### [What you will do]
From the listing below, work out how many lines contain "computer". Reply with that number only.
───── Dataset extract
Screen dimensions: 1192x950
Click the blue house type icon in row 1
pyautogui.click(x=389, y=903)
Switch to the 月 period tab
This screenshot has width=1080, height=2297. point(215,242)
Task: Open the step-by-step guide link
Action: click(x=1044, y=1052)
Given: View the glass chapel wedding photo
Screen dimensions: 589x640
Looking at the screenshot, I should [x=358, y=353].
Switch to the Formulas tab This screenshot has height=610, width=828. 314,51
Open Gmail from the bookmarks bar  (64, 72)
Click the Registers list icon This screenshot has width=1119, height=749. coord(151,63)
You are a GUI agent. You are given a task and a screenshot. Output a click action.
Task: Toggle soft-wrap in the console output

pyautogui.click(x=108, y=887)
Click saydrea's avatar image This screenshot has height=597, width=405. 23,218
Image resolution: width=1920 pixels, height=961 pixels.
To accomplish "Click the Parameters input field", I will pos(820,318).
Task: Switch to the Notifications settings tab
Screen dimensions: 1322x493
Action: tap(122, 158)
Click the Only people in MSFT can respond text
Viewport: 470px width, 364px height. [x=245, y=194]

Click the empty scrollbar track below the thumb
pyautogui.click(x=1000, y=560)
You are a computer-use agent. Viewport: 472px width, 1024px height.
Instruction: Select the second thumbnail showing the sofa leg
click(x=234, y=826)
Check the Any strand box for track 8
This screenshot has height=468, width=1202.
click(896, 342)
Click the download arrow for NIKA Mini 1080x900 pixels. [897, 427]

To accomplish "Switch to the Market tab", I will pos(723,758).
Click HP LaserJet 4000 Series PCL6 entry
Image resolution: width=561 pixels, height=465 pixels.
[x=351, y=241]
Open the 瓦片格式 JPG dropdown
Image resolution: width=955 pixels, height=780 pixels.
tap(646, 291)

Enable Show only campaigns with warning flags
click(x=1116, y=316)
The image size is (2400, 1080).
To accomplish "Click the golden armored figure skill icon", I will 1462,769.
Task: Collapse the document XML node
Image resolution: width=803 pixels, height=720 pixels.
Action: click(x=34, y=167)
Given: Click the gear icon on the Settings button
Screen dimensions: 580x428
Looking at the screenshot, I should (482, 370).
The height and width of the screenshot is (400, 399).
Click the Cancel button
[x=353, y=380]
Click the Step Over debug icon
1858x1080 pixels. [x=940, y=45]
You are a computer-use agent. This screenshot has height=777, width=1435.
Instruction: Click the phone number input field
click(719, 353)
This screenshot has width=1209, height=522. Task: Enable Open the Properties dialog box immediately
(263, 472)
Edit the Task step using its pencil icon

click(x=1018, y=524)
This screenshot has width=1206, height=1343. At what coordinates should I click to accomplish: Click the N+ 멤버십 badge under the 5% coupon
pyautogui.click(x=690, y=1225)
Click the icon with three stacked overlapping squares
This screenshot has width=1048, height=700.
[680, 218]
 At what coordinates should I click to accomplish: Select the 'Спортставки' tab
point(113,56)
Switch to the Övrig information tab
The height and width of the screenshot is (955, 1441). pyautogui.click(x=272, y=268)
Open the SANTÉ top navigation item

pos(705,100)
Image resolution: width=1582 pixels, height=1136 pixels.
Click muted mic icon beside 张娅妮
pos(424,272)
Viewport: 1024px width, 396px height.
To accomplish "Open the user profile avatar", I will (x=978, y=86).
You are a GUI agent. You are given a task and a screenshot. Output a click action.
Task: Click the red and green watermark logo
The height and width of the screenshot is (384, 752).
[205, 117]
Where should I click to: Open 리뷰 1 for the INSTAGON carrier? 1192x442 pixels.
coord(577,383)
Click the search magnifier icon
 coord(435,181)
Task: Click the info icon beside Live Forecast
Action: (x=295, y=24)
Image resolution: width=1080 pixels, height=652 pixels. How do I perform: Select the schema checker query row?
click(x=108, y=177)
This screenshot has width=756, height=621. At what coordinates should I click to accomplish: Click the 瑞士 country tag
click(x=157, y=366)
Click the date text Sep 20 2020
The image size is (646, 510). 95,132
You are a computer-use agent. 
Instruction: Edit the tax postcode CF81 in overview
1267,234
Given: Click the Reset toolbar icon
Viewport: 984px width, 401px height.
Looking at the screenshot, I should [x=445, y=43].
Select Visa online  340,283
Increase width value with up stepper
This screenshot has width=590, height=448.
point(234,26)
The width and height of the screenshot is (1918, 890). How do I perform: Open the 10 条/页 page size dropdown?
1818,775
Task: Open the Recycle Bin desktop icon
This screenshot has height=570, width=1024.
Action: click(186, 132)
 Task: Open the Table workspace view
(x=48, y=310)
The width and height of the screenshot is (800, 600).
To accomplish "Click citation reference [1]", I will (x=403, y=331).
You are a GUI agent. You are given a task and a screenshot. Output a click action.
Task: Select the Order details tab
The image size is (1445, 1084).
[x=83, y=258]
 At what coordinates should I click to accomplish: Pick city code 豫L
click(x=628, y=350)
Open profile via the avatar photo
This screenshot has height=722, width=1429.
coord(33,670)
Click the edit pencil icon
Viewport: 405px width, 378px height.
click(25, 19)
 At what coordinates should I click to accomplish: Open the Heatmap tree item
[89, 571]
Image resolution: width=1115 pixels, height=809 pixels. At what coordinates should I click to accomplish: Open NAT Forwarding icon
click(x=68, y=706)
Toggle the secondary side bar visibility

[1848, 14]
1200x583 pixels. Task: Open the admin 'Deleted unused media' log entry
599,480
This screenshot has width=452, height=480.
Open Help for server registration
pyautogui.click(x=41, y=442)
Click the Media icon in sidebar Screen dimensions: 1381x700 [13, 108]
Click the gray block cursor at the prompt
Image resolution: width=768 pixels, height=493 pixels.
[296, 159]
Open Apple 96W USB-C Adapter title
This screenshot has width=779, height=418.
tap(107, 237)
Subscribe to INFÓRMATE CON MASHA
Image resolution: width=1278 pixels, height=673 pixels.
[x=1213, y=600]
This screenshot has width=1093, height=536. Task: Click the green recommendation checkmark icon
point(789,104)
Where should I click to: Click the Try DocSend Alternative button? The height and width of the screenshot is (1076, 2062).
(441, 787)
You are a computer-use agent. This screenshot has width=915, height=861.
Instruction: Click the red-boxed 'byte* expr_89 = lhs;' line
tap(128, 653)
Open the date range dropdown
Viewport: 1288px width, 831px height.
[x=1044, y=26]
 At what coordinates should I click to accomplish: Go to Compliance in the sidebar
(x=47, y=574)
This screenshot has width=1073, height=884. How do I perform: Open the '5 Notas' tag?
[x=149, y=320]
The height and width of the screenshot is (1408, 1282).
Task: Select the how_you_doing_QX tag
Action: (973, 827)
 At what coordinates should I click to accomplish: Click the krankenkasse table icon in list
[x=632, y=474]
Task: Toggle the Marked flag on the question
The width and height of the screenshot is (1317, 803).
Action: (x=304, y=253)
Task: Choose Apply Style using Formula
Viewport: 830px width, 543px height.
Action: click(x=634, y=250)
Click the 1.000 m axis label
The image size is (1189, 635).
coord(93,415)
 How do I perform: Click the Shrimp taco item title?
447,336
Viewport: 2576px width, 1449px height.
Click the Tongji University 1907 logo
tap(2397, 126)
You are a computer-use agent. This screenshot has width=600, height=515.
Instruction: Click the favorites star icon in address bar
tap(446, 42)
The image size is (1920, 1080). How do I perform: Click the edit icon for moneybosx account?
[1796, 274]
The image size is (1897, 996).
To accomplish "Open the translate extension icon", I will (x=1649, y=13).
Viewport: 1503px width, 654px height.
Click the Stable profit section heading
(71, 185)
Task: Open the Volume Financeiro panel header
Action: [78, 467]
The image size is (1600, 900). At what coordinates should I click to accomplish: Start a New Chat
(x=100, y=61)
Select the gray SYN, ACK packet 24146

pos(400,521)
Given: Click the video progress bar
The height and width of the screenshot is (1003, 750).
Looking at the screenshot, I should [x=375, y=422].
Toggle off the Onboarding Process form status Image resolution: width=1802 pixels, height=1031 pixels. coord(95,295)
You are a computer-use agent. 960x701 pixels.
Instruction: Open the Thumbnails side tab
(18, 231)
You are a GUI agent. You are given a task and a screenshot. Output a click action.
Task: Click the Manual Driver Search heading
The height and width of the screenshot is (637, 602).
──────────
### [Result for this exercise]
6